**** Data shown

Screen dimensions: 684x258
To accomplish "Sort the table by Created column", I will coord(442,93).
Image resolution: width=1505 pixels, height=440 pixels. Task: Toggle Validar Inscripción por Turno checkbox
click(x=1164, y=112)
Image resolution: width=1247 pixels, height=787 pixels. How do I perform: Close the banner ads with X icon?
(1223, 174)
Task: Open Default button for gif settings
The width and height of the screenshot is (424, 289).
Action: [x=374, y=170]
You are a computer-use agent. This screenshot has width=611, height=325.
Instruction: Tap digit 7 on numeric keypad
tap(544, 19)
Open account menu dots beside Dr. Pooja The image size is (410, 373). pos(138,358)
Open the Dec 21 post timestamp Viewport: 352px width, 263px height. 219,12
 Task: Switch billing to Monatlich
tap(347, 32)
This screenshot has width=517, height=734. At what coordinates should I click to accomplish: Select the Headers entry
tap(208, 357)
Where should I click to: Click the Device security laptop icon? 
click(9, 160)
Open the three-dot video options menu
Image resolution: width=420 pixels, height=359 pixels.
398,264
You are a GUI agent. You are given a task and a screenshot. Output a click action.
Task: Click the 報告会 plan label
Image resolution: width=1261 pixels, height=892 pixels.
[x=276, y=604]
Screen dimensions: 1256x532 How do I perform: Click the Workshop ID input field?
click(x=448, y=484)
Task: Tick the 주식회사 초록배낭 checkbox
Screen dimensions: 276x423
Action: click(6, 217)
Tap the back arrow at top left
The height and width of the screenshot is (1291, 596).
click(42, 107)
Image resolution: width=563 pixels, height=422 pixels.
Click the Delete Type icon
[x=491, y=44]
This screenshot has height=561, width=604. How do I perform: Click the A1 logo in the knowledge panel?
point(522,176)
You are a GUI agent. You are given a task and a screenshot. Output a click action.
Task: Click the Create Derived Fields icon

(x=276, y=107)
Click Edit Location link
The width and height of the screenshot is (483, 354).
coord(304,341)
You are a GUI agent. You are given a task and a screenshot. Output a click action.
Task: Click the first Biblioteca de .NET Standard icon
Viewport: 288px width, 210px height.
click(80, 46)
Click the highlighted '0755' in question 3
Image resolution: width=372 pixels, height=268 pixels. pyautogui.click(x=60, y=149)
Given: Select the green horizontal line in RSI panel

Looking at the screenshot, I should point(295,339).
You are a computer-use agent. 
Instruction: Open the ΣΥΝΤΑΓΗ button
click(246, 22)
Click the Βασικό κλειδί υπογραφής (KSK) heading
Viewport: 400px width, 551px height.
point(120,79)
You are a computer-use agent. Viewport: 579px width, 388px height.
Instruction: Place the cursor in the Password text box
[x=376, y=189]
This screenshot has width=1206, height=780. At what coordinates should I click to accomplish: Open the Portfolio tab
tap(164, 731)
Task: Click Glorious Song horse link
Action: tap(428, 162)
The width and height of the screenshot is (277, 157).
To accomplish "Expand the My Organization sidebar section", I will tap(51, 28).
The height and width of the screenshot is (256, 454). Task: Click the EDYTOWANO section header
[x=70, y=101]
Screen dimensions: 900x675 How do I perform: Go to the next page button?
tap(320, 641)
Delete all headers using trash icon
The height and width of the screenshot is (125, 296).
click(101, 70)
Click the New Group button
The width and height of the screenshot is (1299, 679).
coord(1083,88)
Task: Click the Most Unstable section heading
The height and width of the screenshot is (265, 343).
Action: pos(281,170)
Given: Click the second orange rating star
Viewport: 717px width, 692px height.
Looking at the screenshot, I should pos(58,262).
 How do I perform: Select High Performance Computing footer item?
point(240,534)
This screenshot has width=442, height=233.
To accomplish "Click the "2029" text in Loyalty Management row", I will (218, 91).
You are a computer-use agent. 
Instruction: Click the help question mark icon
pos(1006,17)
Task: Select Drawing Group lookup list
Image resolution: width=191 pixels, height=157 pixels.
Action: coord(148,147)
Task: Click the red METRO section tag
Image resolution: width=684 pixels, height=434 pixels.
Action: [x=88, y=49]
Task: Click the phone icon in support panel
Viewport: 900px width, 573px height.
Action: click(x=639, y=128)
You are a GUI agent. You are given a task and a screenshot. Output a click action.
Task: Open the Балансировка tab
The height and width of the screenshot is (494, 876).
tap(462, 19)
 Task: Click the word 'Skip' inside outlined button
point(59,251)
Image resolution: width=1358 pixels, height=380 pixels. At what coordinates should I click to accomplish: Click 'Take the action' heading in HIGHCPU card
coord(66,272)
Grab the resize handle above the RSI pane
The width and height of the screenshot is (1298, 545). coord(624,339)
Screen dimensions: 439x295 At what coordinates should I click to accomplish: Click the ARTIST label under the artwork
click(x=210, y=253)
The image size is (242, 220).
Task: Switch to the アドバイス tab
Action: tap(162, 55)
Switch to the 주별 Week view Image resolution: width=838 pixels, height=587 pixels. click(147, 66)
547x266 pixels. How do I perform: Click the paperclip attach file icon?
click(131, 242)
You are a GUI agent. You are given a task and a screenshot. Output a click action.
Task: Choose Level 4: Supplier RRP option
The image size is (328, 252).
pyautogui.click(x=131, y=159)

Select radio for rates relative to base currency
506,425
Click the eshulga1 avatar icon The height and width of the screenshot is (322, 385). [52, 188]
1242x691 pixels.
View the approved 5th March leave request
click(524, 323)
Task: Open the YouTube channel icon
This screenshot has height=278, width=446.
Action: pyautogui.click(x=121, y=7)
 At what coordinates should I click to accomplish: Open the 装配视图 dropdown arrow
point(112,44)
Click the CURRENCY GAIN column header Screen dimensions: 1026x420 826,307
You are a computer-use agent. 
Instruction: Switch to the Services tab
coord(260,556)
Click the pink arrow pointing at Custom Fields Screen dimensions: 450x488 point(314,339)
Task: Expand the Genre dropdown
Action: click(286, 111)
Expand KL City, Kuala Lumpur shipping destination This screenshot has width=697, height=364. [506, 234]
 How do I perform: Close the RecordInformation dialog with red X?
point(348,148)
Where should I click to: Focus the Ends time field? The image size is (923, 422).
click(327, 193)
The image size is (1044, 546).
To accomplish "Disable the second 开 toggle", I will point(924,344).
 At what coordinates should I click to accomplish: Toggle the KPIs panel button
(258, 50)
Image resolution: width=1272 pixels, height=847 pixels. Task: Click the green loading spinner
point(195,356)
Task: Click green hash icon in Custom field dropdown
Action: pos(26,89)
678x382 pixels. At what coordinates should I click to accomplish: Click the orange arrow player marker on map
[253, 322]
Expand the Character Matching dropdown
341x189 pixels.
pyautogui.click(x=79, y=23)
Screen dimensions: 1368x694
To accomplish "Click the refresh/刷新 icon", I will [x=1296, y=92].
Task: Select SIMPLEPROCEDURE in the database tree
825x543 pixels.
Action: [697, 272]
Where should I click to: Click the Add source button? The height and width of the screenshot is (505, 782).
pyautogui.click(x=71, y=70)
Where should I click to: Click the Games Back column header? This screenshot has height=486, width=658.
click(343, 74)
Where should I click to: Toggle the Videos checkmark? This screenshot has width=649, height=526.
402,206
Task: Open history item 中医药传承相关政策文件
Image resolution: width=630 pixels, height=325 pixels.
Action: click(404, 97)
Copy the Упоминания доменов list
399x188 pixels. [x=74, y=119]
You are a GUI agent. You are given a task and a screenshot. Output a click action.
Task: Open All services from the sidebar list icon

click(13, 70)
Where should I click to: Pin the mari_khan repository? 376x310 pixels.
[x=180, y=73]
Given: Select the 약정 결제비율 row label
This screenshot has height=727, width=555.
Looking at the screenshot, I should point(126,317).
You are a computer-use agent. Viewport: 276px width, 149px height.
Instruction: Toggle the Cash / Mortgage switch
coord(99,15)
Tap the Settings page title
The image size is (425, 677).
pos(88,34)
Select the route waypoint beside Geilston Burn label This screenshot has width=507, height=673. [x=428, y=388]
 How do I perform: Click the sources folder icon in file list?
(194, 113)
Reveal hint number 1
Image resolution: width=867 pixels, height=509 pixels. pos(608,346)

********

• **Task instructions**: The result should be every line of the material that contains the word "second", so copy those lines.

• **Task result**:
Given: Click the second orange rating star
To accomplish "Disable the second 开 toggle", I will point(924,344).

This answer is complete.